"Rotulagem de sabonetes:
Legislação brasileira x Informações em Saúde e Beleza"

 


- 55a. Reunião Anual da Sociedade Brasileira de Progresso da Ciência -
Recife, PE

Área de conhecimento: Ciências da Saúde / Saúde Coletiva / Saúde Pública

Autores:
Rebecca Soares Nicolich - Graduanda, Faculdade de Farmácia - UFRJ
Manuela de Sá Pereira Colaço Dias - Graduanda, Faculdade de Nutrição - UFRJ

Orientador: Luiz Eduardo Carvalho
Prof. do Depto. de Produtos Naturais e Alimentos, Faculdade de Farmácia - UFRJ

Data: 13 a 18 de julho/2003
Tipo de apresentação: Painel

Resumo:
INTRODUÇÃO
O objetivo desta pesquisa foi identificar nos rótulos de sabonetes expressões associadas à saúde e beleza, verificando
o cumprimento das normas brasileiras e avaliando a eficácia dessa legislação em assegurar adequada informação ao
consumidor.

METODOLOGIA
Foram cadastradas 24 marcas de sabonetes comercializados em 5 supermercados do município do Rio de Janeiro que,
considerando as variações de cores e aromas de cada marca, totalizou 104 diferentes rótulos. Anúncios associados à saúde e beleza foram identificados nos rótulos dos sabonetes cadastrados e esses anúncios foram, então, classificados em 3 grandes grupos: i. composição especial complementar, ii. efeitos terapêuticos e iii. propriedades subjetivas
associadas.

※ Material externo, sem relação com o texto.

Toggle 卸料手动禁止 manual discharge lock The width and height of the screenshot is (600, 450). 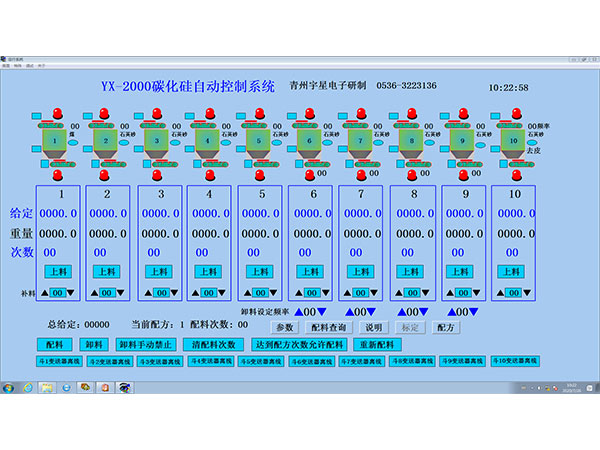146,344
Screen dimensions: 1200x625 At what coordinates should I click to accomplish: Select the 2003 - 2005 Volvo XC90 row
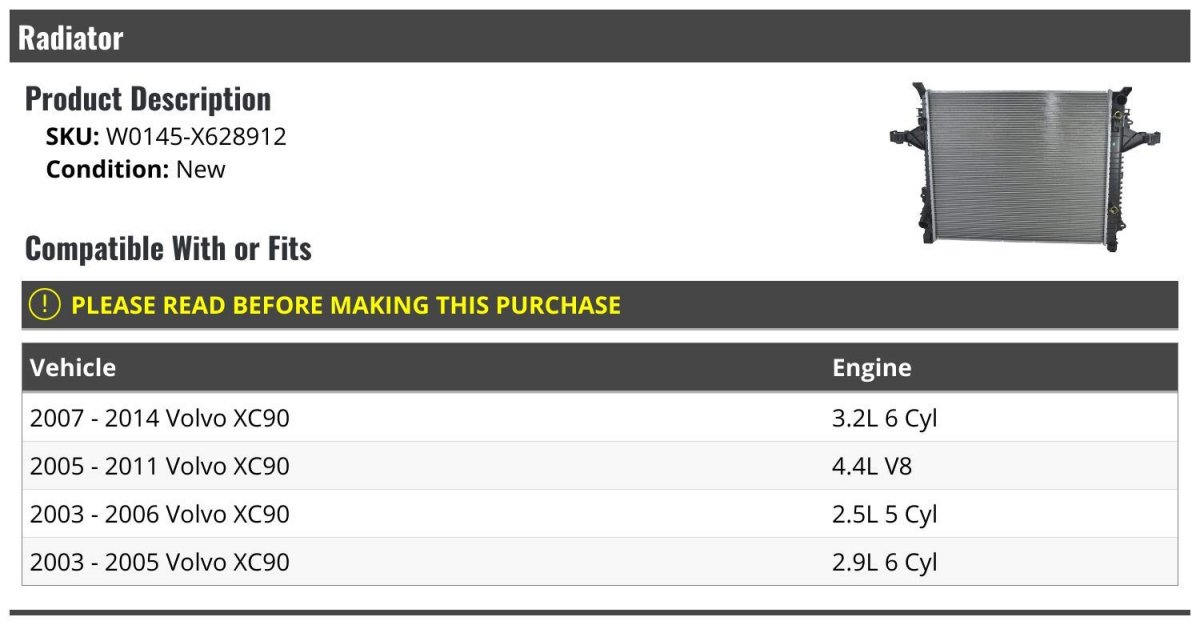tap(160, 562)
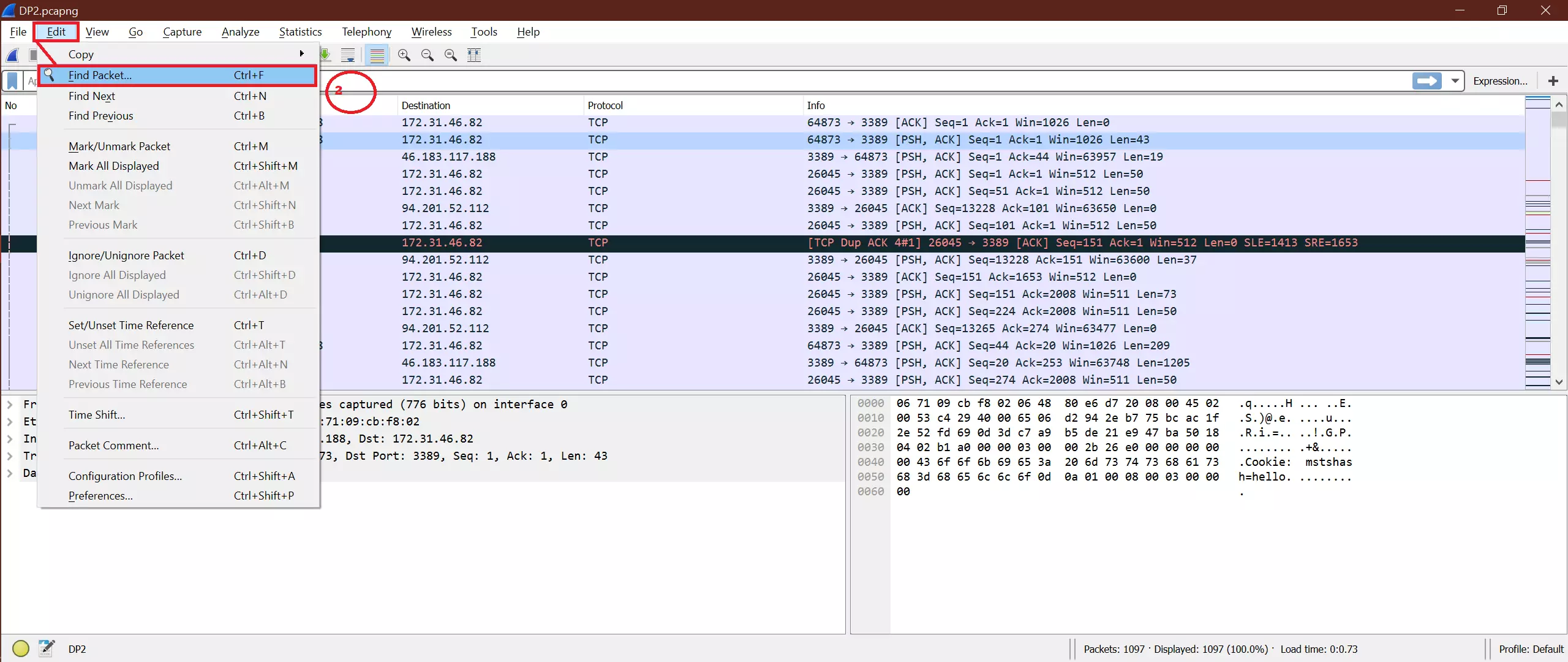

Definiram-se como propriedades subjetivas termos que representassem sentimentos, idéias ou abstrações.

RESULTADOS
Dos anúncios identificados nos rótulos de sabonetes, 78% foram classificados no grupo de composição especial
complementar, sendo a presença de ingredientes "naturais" ou "puros" o anúncio mais freqüente (41%). Nesse grupo, ainda se destacou o uso dos termos "saudável" (13%) e "light" (8%). No grupo dos efeitos terapêuticos, composto por 9% dos anúncios, todas as denominações eram associadas a propriedades neurológicas (e.g. "relaxante", "estimulante").
O grupo de propriedades subjetivas abrangeu expressões como "vibração e alegria", "segredo e fantasia" e "inverno
aconchegante", representando 13% do total de anúncios.

CONCLUSÕES
A análise dos anúncios classificados como composição especial complementar, no tocante ao cumprimento das normas
brasileiras, foi dificultada pela falta de uma definição legal, clara e precisa, de sabonetes. Entretanto, no caso daqueles termos associados a produtos alimentícios, infere-se que sua adoção pode induzir o consumidor ao erro quanto à
finalidade de um ou outro produto, principalmente se a definição do termo em si já for pouco compreendida. Quanto às
denominações indicativas de propriedades terapêuticas, sua utilização nos rótulos de sabonetes fere o artigo 5 da
Resolução 335 de 1999 da Agência Nacional de Vigilância Sanitária, constituindo, assim, uma infração sanitária. Por
fim, no caso das propriedades subjetivas, entende-se que esses anúncios não respeitam o princípio da legislação de
assegurar informações objetivas e inteligíveis ao consumidor, uma vez que não representam características concretas e, de alguma forma mensuráveis.